127 Hours makes perfect use of the time it has been given – a brisk 94 minutes, starting at a breakneck pace and not letting up, even after Ralston’s arm gets trapped between a rock and a hard place (the title of the autobiographical book the film is based on). It also marks a return to a style Boyle arguably hasn’t used since Trainspotting; this is no all-singing, all-dancing Slumdog Millionaire follow-up the Academy were no doubt hoping for, but a stripped-back, low-key flick with a stylish dream sequence or three thrown in for good measure. It would’ve been easy for Boyle to break away from the non-action almost entirely with these dream sequences, but while these are employed relatively frequently, you never once feel like you’re detached from the terrifying situation at hand (no pun intended). It’s a testament to the performance of Franco as the increasingly desperate Ralston that – despite knowing the outcome – he keeps you gripped from beginning to end as he slowly comes to terms with the reality of his situation, and what he will have to do in order to survive.

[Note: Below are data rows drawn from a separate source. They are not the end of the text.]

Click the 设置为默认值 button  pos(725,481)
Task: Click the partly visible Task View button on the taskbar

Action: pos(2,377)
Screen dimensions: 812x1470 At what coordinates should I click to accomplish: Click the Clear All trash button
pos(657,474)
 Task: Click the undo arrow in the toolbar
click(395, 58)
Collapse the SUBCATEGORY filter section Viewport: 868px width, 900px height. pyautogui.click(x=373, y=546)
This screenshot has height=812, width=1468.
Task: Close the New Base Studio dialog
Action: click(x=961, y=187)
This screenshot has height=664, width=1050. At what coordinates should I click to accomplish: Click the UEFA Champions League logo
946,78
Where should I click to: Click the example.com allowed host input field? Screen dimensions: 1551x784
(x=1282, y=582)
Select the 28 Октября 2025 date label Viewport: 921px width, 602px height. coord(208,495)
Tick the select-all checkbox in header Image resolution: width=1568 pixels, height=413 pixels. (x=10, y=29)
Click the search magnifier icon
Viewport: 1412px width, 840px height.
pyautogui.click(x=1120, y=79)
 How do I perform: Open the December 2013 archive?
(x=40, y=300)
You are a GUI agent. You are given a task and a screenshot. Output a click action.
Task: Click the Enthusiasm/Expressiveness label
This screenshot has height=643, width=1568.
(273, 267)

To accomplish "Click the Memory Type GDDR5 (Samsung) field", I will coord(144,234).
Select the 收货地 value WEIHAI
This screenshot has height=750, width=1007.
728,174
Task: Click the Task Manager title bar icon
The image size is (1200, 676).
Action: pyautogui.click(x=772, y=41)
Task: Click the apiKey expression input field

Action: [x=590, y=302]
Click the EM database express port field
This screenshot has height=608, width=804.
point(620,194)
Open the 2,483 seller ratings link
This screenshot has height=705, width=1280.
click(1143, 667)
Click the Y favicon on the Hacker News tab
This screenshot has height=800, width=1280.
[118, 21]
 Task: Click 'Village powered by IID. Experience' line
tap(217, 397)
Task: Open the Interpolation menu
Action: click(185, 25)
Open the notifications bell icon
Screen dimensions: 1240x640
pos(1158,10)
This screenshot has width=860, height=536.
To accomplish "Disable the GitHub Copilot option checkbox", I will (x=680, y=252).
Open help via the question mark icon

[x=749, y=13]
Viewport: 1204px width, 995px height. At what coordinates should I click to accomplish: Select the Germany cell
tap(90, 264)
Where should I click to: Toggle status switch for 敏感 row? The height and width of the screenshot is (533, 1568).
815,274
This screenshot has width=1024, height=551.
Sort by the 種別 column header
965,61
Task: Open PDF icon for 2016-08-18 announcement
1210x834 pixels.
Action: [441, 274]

In keeping with a handful of other recent cinematic outings such as Rodrigo Cortés’ Buried and Samuel Maoz’s Lebanon, 127 Hours has immense fun with its premise, despite how bleak the reality must really have been. Buried pushes the limits of its audience by not once leaving the confines of Ryan Reynold’s coffin six feet under the Iraqi desert, and Lebanon only allows the opening and closing shots to be filmed from outside a battered tank manned by four beleaguered soldiers during the 1982 Lebanese war. Boyle breaks free of such experimental shackles with Ralston’s dreams and visions, but they never feel contrived or forced – they offer up a respite the film needs, in order to prepare you for the moment he decides to self-amputate. Whilst much has been made of the visceral nature of these scenes, they never overstep the mark in terms of what’s needed for the film – what I found more distressing was Ralston describing the moment himself in Desperate Days in Blue John Canyon, a feature-length NBC documentary following Ralston as he returns, after only six months, to the scene of his ordeal. It makes a great companion piece to the film, and is well worth a watch if you want to see just how close Boyle, Franco and Simon Beaufoy (co-screenwriter) got to the reality of his experience.
If you feel you’re up to 127 Hours on the big screen, I would most certainly recommend it!